*** Opening of Dataset records ***
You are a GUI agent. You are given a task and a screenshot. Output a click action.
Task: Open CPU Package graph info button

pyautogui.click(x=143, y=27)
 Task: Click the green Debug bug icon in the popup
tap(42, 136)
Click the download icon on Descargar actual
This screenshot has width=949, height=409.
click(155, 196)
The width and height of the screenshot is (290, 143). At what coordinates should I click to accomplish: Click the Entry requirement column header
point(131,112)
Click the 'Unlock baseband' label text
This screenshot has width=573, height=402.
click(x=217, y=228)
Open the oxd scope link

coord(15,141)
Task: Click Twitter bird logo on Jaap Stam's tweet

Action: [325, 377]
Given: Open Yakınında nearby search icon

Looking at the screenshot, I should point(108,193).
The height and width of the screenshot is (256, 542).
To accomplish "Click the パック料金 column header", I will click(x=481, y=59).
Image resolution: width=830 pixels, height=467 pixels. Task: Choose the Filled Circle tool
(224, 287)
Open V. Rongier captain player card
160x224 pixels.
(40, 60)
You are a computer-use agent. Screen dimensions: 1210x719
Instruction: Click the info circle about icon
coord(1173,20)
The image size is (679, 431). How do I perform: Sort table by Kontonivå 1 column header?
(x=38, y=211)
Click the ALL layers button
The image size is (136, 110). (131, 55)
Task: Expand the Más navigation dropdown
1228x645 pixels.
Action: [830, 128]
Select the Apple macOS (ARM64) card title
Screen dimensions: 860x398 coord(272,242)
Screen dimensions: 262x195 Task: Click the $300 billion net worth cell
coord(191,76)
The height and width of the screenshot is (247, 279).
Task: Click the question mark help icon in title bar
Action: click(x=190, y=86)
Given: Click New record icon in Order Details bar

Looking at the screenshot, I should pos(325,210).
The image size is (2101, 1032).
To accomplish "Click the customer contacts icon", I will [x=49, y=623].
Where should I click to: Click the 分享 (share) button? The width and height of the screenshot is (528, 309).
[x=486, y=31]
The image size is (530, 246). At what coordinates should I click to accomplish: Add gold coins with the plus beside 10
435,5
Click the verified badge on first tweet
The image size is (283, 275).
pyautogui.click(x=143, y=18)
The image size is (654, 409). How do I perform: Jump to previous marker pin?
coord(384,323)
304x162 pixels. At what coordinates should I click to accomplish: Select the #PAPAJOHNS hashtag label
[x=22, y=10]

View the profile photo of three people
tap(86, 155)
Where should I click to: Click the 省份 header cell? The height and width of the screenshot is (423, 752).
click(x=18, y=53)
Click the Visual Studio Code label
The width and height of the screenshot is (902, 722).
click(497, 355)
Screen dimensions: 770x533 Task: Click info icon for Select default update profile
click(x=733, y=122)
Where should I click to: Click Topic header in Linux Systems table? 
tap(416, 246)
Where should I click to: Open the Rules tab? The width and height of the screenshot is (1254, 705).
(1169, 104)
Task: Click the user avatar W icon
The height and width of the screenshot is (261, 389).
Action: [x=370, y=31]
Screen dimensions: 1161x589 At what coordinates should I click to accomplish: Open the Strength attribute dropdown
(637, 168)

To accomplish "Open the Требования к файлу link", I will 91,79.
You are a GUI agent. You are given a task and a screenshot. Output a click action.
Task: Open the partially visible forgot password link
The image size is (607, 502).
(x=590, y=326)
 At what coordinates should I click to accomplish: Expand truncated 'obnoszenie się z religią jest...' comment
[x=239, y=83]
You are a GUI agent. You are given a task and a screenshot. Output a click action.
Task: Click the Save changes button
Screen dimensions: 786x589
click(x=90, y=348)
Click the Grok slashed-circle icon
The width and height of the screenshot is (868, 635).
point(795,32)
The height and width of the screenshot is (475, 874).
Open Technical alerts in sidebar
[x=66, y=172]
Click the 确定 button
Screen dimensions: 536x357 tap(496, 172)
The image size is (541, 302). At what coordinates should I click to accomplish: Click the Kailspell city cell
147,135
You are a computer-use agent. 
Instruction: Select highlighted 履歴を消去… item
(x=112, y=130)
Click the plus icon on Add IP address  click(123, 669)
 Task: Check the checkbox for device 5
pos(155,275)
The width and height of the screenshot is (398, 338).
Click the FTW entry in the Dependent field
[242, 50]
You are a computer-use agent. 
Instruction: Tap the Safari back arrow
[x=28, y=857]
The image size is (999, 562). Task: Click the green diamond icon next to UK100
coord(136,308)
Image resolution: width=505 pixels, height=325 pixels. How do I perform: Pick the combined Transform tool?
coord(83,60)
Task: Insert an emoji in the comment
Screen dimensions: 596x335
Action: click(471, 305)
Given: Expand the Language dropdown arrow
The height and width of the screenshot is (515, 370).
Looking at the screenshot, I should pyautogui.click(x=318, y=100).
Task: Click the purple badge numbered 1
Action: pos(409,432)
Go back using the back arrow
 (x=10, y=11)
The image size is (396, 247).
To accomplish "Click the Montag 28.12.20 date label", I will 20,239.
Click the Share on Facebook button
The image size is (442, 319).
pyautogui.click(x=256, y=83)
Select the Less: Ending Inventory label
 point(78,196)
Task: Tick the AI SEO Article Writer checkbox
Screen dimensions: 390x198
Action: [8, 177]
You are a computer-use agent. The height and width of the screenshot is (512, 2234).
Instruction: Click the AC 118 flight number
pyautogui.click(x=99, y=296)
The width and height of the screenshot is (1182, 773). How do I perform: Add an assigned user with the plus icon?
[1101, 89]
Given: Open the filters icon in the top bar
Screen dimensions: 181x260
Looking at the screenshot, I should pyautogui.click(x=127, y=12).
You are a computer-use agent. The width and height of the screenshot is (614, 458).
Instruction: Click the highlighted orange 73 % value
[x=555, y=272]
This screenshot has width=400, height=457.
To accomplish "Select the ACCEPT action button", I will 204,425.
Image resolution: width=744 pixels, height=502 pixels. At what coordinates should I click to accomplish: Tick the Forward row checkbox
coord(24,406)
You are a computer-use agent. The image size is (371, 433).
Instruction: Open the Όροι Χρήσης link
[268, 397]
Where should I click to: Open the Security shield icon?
*** Close of Dataset records ***
Filter the listing above, keeping only the lines with "will".

## [Result]
To accomplish "Click the パック料金 column header", I will click(x=481, y=59).
To accomplish "Click the customer contacts icon", I will [x=49, y=623].
To accomplish "Open the Требования к файлу link", I will 91,79.
To accomplish "Click the Montag 28.12.20 date label", I will 20,239.
To accomplish "Select the ACCEPT action button", I will 204,425.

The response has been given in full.